### OBJECTIVE
Please reproduce the entries from the line containing "Given: Submit with the Clone Voice button" down to the line containing "Action: (x=112, y=722)", changing "Clone Voice" to "Create Voice" and leaving everything else the same.

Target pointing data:
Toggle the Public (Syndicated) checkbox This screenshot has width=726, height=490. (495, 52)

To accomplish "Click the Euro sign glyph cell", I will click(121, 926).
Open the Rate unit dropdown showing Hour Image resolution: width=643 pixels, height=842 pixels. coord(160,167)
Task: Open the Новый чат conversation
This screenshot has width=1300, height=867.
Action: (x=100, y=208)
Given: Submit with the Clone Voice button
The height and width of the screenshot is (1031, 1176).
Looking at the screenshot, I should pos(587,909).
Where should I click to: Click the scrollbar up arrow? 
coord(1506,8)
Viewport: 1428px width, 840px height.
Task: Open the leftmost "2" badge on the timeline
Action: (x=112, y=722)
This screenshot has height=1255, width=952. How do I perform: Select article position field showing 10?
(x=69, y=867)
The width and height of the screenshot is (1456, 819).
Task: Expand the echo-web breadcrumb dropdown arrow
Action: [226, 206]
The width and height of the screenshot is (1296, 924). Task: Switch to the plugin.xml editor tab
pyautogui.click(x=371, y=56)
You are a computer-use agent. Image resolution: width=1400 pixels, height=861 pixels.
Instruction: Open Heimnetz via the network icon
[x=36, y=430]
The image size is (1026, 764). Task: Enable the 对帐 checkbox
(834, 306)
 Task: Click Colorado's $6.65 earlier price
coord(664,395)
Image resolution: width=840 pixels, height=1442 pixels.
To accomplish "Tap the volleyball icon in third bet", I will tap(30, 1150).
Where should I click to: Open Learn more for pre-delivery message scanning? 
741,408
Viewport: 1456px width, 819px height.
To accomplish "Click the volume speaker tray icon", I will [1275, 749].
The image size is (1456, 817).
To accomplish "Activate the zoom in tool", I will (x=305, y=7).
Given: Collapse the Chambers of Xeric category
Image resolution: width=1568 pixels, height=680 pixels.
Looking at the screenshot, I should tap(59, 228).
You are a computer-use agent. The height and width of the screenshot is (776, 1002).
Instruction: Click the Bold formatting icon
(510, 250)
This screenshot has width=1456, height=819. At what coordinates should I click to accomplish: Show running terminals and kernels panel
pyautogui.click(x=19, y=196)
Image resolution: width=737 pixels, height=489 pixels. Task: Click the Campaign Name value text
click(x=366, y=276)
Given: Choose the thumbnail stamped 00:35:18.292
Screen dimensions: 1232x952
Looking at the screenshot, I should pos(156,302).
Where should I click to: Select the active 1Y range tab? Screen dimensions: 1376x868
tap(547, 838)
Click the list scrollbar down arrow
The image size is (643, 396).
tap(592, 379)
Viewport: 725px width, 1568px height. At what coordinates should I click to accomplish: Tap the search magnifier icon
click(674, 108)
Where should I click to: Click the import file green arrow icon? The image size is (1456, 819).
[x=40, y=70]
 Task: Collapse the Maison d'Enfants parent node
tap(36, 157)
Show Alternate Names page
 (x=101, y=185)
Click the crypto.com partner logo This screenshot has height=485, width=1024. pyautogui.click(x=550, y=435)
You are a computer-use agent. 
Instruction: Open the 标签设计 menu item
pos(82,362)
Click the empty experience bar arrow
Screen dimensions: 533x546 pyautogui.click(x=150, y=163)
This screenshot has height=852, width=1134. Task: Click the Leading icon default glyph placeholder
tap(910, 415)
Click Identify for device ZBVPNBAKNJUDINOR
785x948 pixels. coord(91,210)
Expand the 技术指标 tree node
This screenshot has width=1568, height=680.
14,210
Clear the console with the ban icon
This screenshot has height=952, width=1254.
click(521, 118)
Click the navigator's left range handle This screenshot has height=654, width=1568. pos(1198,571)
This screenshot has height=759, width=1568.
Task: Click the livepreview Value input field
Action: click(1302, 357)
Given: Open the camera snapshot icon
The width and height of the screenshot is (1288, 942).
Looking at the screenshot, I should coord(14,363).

### RESPONSE FOR THIS EXERCISE
Given: Submit with the Create Voice button
The height and width of the screenshot is (1031, 1176).
Looking at the screenshot, I should pos(587,909).
Where should I click to: Click the scrollbar up arrow? 
coord(1506,8)
Viewport: 1428px width, 840px height.
Task: Open the leftmost "2" badge on the timeline
Action: (x=112, y=722)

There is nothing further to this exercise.